Un homme apparut sur les abords de la grille. De taille moyenne, il portait une barbe de cinq jours qui agrémentait joliment son visage. Il semblait avoir une quarantaine d'années. Sa peau hâlée mettait en valeur ses yeux verts. Il portait un polo en lin, un pantalon bleu et des mocassins clairs.
- Je suis Gilles d'Helmer, le maître de l'Atlantide, se présenta l'homme.
- Vous êtes un connard, répondit Paul.
Baptiste sentit son âme vibrer et au plus profond de son cœur, il le sut : ce Vampire était son petit. Il l’avait transformé. Quand ? Comment ? Plus rien n’avait de sens.
- Si ça vous fait plaisir, répondit Gilles.
Le maître des lieux sortit de derrière son dos un livre. Il se pencha, fit passer l'ouvrage entre les barreaux en le pliant un peu et lâcha. L’objet tomba dans un bruit sourd. Lorsque Baptiste regarda de nouveau en l'air, d'Helmer avait disparu.
- Pourquoi devrais-je lire ça ? interrogea Paul tandis que Baptiste se dirigeait vers le petit carnet en cuir relié.
- Parce que c'est ce qu'il veut, répondit Baptiste en attrapant le livre.
Un nouveau regard vers la grille lui permit de constater la présence de la brune. Elle semblait prendre très à cœur sa mission, quelle qu'elle fut. Baptiste se força à se concentrer sur l'ouvrage relié.

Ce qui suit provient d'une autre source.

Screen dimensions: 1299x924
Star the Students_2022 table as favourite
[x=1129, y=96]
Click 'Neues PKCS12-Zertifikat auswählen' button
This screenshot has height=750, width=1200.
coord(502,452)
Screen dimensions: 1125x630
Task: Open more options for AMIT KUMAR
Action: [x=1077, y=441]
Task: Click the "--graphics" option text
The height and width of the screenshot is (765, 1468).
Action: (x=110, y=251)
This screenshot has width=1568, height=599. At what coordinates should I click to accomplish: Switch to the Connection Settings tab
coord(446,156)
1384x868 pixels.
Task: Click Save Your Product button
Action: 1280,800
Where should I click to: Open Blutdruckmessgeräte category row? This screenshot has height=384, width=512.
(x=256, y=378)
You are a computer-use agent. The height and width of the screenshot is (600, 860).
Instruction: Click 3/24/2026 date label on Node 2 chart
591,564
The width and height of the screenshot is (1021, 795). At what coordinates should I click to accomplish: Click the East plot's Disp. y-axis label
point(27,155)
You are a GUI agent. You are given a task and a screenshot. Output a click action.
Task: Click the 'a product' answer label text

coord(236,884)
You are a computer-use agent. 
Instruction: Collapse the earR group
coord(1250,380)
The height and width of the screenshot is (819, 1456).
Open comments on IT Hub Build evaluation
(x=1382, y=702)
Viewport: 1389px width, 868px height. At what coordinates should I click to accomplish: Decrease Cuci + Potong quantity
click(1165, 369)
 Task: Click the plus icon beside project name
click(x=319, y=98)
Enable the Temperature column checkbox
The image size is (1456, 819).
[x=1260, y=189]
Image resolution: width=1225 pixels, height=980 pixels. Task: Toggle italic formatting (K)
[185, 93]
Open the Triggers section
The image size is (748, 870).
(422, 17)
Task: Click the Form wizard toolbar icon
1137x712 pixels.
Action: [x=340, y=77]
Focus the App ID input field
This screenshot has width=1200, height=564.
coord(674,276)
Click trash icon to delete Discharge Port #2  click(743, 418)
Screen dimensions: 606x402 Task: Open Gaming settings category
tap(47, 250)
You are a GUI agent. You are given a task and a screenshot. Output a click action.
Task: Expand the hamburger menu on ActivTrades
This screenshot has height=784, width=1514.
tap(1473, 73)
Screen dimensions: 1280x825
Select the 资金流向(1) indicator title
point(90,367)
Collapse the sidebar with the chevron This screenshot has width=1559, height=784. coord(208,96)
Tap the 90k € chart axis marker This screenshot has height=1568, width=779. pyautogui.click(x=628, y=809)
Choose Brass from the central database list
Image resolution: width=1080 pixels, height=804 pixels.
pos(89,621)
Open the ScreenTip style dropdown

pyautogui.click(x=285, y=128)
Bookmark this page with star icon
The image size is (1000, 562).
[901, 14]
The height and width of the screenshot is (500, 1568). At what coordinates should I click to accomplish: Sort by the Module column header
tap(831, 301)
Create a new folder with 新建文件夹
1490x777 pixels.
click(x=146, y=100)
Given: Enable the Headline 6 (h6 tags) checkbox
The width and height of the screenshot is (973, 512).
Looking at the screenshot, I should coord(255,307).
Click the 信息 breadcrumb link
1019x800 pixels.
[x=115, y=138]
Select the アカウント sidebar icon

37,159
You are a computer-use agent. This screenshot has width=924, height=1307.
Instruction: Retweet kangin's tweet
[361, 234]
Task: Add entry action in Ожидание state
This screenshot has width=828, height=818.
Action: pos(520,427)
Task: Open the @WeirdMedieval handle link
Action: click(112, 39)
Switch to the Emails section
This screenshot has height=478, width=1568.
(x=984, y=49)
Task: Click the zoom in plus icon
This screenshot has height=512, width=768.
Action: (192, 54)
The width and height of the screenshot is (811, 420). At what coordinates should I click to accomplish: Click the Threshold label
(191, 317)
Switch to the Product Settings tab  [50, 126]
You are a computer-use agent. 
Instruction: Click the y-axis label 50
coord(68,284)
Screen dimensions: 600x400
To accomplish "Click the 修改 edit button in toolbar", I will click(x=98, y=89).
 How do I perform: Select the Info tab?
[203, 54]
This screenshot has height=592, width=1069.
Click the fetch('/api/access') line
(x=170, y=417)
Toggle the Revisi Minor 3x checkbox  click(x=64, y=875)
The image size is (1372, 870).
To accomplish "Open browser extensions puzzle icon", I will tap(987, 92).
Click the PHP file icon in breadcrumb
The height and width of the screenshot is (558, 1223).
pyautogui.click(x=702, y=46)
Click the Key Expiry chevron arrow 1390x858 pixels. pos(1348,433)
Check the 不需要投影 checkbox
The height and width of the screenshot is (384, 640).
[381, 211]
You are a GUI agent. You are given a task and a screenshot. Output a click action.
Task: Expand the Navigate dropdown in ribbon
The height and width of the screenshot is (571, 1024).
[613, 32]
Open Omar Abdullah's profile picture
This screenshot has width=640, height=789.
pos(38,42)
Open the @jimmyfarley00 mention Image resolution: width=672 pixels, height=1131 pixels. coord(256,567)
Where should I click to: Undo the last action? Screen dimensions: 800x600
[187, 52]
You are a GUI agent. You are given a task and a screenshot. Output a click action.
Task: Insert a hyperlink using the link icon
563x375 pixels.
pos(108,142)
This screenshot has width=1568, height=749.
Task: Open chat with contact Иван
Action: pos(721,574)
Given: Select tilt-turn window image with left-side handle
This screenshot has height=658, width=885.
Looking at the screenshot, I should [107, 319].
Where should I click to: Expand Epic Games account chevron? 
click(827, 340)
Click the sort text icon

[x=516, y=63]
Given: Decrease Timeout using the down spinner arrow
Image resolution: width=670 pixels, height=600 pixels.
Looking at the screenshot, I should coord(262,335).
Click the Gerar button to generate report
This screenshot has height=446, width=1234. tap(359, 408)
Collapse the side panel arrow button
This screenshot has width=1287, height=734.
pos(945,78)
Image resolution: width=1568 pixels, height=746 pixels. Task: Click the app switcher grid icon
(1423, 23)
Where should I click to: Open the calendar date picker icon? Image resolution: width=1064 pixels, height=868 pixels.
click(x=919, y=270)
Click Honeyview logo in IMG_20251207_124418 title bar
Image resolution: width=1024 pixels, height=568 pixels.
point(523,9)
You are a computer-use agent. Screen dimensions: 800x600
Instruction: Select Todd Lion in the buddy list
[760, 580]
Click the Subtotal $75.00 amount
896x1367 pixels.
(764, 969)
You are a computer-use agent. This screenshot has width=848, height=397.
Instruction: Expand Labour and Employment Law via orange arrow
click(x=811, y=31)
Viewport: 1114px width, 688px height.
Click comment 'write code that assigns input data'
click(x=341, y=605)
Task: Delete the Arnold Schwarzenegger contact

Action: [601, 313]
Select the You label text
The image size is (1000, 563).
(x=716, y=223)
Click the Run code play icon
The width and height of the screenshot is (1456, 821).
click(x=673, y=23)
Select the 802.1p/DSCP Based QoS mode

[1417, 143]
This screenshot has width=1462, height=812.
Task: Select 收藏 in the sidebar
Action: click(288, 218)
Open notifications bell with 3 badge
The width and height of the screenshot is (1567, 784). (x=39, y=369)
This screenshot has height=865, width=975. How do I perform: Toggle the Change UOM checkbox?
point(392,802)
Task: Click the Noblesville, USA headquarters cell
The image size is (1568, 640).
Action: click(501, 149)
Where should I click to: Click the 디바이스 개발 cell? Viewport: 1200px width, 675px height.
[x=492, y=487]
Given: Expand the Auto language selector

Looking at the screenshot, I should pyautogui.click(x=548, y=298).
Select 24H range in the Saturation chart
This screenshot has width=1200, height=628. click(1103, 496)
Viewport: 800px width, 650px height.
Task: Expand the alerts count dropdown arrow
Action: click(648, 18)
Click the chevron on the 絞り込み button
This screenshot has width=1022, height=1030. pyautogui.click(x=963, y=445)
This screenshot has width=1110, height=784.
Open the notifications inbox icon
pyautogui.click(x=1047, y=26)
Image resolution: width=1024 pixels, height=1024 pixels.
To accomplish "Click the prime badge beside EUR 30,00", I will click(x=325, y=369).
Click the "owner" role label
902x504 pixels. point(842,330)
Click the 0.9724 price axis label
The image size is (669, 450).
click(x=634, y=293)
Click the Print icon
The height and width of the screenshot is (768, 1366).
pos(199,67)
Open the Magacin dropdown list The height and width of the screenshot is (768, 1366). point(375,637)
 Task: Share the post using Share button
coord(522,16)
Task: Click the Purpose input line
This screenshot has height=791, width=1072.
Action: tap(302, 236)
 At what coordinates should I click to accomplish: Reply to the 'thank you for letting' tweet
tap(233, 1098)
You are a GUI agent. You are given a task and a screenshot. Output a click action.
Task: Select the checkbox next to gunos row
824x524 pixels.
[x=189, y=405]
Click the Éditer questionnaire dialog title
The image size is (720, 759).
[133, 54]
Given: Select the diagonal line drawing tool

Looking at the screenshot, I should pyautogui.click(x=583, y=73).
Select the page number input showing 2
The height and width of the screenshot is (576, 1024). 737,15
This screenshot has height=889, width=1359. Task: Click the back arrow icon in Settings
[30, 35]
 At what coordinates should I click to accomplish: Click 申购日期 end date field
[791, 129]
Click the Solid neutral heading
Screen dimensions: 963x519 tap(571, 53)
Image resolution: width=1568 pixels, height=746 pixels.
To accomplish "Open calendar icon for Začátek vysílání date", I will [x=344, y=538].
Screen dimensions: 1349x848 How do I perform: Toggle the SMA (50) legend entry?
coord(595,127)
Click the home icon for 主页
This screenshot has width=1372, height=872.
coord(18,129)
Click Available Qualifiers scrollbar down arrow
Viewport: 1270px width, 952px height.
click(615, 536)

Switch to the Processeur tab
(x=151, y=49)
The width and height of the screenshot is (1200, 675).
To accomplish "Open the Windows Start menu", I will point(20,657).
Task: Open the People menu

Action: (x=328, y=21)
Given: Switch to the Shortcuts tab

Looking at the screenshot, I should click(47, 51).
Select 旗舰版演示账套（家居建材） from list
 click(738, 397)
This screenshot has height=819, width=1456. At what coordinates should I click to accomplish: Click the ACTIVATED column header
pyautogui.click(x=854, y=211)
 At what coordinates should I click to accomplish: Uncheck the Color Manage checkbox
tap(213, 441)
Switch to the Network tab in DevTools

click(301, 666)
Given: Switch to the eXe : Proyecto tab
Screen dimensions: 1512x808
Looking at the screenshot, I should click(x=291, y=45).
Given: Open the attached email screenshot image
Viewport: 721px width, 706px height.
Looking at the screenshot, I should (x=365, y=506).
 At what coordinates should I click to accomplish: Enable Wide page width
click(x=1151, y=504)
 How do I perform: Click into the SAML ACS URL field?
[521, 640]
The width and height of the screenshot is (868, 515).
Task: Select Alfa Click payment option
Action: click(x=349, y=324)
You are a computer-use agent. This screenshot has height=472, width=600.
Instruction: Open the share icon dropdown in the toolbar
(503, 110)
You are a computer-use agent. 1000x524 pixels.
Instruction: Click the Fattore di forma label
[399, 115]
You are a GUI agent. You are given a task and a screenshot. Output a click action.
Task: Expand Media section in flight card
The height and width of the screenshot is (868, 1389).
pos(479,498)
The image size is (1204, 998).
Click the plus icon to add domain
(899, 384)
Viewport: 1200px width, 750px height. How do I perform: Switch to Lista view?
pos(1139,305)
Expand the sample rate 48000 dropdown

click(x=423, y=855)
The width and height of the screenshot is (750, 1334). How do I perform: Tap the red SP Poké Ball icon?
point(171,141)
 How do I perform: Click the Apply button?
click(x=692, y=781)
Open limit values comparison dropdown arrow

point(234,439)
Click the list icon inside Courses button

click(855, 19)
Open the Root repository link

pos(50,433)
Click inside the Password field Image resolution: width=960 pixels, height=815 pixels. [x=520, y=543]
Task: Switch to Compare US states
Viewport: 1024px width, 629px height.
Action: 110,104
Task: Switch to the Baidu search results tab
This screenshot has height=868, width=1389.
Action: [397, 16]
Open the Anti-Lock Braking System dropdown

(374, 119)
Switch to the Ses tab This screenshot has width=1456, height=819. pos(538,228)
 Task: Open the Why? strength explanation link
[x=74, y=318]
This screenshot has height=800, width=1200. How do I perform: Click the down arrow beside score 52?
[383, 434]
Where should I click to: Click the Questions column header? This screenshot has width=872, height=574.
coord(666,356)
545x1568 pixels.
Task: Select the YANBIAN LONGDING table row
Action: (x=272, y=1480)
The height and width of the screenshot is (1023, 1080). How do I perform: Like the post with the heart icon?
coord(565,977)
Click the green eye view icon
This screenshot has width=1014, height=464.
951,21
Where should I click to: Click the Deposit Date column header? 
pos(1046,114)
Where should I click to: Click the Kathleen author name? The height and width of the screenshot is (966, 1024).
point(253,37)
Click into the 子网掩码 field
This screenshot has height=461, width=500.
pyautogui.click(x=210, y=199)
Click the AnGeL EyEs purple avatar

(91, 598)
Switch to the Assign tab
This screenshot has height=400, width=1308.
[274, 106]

- C'est quoi ? interrogea Paul à voix haute.
- Ça s'appelle "Le livre des origines", lut Baptiste.
Paul haussa les épaules. Baptiste se demanda s'il fallait vraiment lire ça. Les réponses se trouvaient-elles à l'intérieur ? Avait-il vraiment envie de savoir ? Après tout, passer l'éternité dans ce trou ne valait-il pas mieux que la douleur de la trahison ? Baptiste soupira. Lire ce livre était la seule activité à leur disposition, la seule échappatoire à ses pensées qui pleuraient Kol. Les deux frères auraient pu se plonger en transe méditative et ne jamais plus en sortir. Baptiste secoua la tête. Non, il voulait vivre, plus que jamais. Si lire ce bouquin était la solution, alors…
- Auriez-vous l'amabilité de le lire à voix haute ? murmura la brune.
Baptiste leva les yeux vers la femme libre de l'autre côté de la grille. Elle gardait un visage neutre mais la demande semblait d’importance. Baptiste hocha la tête. Paul s’assit et écouta son frère narrer à haute voix le contenu de l'ouvrage relié.